Graffiti in the Middle Ages
Medieval graffiti is much more varied than Roman graffiti, partly because more of it has survived and partly because it is scattered across Europe, across many different cultures and religions, and across a long period of time. What this graffiti can do is help historians solve some long-standing puzzles. Medieval graffiti provide some more pieces for the historical jigsaw. Sometimes, as in the graffito above, the origins of the scratch marks are unclear and the locals make up a story to explain away the figures. In this case, the drawing is scratched out on a pillar in All Saints Church at Leighton-Linslade in England. The story goes that the figure on the left is Simon and the figure on the right is Nell. They are arguing about how to make a pudding. Nell is about to hit Simon with the spoon in her right hand (not very clearly drawn), as he is preparing to throw some dough held in his right hand (again, not well drawn). In the end they compromised and the pudding that they cooked was called the Simnel cake.

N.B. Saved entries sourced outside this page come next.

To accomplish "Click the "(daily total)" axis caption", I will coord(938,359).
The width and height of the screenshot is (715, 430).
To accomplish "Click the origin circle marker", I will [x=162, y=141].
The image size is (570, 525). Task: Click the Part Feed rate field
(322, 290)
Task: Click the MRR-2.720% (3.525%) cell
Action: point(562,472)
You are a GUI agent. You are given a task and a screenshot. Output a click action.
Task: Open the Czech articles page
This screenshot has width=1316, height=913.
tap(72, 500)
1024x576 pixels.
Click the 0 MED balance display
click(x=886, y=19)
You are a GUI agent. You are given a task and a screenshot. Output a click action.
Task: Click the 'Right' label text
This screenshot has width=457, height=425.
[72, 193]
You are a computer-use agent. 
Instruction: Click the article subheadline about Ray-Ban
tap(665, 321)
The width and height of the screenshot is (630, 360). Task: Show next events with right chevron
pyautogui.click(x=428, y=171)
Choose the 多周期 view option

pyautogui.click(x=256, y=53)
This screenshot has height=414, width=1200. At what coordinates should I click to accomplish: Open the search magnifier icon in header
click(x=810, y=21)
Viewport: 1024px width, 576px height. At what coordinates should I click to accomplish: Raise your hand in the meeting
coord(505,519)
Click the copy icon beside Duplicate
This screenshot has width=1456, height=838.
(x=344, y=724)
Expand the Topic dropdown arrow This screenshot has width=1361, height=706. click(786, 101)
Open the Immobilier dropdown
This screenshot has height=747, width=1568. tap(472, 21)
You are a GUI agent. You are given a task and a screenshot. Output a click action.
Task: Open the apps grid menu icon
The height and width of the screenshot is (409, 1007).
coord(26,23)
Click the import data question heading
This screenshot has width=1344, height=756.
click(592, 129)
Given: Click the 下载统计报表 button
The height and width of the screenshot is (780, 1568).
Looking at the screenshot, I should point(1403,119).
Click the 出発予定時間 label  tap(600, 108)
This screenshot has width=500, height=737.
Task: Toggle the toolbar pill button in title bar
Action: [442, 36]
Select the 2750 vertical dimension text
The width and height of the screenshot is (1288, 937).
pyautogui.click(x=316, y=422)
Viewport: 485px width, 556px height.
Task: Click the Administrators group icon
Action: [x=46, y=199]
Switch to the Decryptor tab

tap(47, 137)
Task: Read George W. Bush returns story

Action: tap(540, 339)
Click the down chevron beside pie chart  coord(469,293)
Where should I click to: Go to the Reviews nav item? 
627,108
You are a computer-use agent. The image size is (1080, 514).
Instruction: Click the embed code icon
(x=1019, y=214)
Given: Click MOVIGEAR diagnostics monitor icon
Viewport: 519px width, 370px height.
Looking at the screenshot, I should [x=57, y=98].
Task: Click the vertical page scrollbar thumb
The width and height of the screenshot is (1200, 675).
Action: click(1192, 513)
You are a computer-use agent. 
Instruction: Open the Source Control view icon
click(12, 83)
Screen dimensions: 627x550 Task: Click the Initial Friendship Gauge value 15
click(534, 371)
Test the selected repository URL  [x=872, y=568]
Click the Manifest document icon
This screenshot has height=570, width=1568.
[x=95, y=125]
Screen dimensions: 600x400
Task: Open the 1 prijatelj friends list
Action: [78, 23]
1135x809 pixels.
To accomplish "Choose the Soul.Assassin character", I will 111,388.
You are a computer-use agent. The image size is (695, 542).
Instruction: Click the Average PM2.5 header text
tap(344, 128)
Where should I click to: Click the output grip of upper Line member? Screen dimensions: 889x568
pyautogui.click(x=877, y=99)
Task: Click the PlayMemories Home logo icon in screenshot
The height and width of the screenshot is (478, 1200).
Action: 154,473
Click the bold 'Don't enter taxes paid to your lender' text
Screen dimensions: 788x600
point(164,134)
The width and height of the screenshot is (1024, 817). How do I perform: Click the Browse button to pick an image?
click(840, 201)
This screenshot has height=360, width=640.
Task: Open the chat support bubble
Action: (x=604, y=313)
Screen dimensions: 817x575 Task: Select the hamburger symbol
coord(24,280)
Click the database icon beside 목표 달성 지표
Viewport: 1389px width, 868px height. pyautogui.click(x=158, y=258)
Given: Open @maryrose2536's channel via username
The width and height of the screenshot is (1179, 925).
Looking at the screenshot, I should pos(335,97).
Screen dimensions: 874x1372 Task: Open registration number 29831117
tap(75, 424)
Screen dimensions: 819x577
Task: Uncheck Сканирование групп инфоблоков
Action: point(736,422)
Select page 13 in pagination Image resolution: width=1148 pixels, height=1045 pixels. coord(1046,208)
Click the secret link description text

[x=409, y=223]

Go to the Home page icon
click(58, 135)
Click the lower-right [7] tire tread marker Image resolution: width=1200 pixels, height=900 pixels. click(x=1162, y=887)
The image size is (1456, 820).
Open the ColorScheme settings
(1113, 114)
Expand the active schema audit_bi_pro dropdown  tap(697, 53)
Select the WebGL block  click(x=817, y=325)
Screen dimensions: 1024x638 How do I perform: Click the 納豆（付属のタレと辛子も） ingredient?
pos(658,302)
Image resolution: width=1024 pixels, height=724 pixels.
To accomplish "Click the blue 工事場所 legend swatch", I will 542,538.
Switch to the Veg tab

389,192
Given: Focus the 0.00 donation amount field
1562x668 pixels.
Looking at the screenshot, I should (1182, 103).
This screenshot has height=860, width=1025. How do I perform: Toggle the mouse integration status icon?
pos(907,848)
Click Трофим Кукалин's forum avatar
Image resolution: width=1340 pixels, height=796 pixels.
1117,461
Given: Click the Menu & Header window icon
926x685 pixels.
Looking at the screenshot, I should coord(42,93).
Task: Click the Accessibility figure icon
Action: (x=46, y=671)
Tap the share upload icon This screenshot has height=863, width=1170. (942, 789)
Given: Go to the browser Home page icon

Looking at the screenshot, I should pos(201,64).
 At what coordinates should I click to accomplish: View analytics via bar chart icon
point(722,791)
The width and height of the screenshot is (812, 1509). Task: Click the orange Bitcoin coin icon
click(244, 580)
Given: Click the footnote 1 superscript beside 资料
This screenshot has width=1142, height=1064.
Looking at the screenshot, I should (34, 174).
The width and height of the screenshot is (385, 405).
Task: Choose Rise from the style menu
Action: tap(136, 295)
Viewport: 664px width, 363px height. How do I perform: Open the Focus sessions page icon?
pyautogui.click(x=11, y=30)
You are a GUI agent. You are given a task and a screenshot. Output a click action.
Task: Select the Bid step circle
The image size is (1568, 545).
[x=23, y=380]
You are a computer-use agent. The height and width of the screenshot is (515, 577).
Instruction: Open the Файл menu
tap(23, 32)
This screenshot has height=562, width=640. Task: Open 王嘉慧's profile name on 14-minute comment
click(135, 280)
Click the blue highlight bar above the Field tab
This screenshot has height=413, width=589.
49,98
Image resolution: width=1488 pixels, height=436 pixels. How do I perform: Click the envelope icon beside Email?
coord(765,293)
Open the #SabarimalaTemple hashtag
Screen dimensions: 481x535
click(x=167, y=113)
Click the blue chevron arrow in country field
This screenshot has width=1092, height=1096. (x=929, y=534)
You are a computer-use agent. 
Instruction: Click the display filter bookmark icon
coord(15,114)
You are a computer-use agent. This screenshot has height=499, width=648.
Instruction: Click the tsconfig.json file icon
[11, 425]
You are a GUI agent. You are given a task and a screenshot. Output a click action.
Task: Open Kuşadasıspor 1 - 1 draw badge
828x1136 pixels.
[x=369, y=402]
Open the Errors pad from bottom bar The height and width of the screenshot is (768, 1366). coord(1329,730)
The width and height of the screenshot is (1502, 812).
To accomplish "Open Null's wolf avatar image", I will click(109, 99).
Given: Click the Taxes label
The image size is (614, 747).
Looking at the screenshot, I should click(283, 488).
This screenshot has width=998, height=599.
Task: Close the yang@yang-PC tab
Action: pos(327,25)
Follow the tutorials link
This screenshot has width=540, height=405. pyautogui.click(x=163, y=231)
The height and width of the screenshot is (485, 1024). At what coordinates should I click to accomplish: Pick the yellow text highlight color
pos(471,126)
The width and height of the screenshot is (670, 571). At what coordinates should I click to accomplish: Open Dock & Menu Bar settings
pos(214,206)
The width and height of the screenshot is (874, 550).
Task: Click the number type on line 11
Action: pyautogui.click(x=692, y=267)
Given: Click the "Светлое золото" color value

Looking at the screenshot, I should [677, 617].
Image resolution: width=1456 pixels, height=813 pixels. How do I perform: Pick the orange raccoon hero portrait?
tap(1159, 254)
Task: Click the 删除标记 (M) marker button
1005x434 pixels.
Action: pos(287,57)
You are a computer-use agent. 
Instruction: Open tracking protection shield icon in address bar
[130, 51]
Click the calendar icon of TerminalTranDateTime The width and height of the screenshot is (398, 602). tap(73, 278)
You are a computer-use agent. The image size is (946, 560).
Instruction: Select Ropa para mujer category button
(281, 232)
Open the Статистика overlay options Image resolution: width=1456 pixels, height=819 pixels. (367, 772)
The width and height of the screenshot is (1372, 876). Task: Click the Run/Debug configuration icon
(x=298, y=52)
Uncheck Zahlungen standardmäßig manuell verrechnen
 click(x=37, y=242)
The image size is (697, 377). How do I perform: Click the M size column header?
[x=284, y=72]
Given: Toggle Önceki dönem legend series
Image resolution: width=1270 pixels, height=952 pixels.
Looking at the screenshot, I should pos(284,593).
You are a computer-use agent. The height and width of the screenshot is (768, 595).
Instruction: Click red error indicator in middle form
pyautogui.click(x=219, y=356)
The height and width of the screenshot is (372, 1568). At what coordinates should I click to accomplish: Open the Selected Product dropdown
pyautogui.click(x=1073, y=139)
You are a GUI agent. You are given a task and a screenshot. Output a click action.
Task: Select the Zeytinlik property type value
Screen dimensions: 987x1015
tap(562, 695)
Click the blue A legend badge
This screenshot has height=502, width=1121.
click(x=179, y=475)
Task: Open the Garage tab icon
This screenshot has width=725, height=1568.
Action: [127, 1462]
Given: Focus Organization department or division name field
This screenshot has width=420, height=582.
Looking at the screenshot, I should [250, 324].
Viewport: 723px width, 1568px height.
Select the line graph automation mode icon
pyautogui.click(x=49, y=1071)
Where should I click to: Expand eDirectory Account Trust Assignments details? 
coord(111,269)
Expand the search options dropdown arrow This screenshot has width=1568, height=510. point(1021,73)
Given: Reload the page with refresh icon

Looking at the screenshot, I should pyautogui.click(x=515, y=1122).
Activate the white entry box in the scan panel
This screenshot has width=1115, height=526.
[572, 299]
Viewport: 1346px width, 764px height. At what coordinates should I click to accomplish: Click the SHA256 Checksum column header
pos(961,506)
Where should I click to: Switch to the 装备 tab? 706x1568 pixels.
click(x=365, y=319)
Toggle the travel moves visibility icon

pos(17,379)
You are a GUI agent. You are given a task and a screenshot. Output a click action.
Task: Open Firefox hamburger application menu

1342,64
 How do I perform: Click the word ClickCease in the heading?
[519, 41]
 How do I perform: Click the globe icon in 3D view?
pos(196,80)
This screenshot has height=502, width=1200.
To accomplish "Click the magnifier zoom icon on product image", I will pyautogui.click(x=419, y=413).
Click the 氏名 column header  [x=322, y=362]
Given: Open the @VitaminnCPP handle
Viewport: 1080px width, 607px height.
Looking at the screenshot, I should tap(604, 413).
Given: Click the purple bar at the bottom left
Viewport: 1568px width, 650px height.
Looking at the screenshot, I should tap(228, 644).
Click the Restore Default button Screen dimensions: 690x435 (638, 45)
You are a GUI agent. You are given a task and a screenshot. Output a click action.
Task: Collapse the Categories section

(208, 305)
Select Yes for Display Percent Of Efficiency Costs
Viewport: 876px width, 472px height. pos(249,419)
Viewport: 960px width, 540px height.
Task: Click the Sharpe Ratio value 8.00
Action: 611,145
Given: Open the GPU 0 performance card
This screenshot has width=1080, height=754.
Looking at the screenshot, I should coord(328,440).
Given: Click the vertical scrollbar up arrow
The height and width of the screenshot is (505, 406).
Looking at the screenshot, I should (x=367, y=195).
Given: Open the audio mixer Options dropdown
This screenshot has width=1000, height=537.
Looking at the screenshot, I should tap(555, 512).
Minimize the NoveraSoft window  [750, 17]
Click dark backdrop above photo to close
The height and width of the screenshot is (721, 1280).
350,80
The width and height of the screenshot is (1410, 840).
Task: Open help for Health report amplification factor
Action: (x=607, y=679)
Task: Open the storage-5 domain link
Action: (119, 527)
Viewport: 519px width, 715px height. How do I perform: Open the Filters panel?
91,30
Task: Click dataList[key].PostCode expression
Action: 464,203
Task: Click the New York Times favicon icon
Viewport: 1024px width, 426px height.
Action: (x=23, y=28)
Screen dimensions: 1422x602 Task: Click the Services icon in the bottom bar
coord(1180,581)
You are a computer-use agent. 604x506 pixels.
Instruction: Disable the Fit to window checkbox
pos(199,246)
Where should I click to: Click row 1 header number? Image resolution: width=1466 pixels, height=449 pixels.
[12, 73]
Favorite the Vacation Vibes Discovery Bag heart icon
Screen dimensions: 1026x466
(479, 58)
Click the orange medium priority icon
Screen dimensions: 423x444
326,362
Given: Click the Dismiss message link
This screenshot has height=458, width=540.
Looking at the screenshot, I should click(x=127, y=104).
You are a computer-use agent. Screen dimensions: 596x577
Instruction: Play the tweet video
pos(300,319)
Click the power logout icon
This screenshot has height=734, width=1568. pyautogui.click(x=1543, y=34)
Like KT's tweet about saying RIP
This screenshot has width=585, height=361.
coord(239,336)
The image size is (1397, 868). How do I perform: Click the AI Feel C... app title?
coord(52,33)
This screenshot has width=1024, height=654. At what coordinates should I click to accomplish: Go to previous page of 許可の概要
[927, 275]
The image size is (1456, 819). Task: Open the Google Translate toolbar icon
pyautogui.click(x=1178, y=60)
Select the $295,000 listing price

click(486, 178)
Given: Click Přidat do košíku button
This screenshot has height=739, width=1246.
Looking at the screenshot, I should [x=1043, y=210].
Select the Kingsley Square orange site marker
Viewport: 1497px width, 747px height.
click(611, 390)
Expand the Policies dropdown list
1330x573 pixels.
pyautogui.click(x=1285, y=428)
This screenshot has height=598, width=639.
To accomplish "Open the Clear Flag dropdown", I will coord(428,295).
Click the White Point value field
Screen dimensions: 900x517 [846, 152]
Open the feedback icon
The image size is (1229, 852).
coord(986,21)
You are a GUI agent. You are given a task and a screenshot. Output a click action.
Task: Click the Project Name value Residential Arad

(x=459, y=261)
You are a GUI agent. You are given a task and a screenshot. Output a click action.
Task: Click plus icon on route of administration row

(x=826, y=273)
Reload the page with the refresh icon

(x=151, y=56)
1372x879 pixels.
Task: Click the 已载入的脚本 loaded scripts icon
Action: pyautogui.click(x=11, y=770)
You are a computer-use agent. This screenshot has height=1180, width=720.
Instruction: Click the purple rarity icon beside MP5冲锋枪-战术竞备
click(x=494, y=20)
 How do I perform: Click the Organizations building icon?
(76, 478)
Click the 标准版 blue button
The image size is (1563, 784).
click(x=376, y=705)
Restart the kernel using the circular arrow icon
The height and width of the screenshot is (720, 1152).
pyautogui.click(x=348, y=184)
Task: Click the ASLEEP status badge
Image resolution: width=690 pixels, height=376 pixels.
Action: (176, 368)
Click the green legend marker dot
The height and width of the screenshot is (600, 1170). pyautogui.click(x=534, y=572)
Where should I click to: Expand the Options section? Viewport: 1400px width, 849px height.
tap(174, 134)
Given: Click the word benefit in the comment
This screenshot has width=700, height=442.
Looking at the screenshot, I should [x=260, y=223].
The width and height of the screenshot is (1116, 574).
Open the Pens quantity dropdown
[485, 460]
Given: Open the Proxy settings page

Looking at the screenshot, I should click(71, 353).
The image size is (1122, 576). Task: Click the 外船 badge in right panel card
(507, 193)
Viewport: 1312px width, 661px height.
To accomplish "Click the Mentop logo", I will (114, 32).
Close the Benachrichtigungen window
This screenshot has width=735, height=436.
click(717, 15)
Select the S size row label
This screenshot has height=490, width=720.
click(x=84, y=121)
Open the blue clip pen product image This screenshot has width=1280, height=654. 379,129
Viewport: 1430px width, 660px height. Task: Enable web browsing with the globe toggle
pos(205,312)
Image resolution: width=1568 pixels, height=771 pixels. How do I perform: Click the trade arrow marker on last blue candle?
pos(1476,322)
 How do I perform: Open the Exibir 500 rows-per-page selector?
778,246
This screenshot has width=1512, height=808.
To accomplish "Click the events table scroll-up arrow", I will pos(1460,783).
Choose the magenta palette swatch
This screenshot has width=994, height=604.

The Simnel cake does indeed exist, but it gets its name from simila, the Latin for fine flour. The Simnel cake is not unlike a hot cross bun and is traditionally baked before Easter.
Who built what and how?
The origins of the Simnel cake were obscure partly because many historians of the Middle Ages lacked evidence of what daily life at that time was all about. Although there are medieval records, much of what historians had to go on was really to do with official business. Only recently have historians of the Middle Ages found evidence in hidden places about ordinary people going about their daily lives. However there is one record of daily life from the past that has been available for all to see. It concerns who actually built the huge churches and cathedrals that were the major works projects of the Middle Ages. We know who paid for them, we know who designed them and we know who used them. But who actually put one stone on top of another? And how did they do it?
The answer can often be found in stonemasons' graffiti. Building a church or a cathedral was a huge project for local stonemasons and other building workers, so they often proudly signed off their part in the finished building by scratching a name or initials or even a small symbol as their marker. These marks tell us who was responsible for a particular job and the work of a stonemason can then be traced from church to church by looking for his sign. By tracking these signs we can also find out about the spread of different building techniques.
There are other pieces of evidence from the Middle Ages that help us work out what life was like about five hundred years ago. In the 1500s, shipping trade in the Baltic Sea was growing fast and ship design was changing rapidly. Previously, northern European traders had used clinker built ships (overlapping hull planks). These were fine, but could only be built to a limited length, about 30 metres, before it became difficult to keep the planks joined. So clinker built ships were small with a short range, few crew and limited cargo capacity.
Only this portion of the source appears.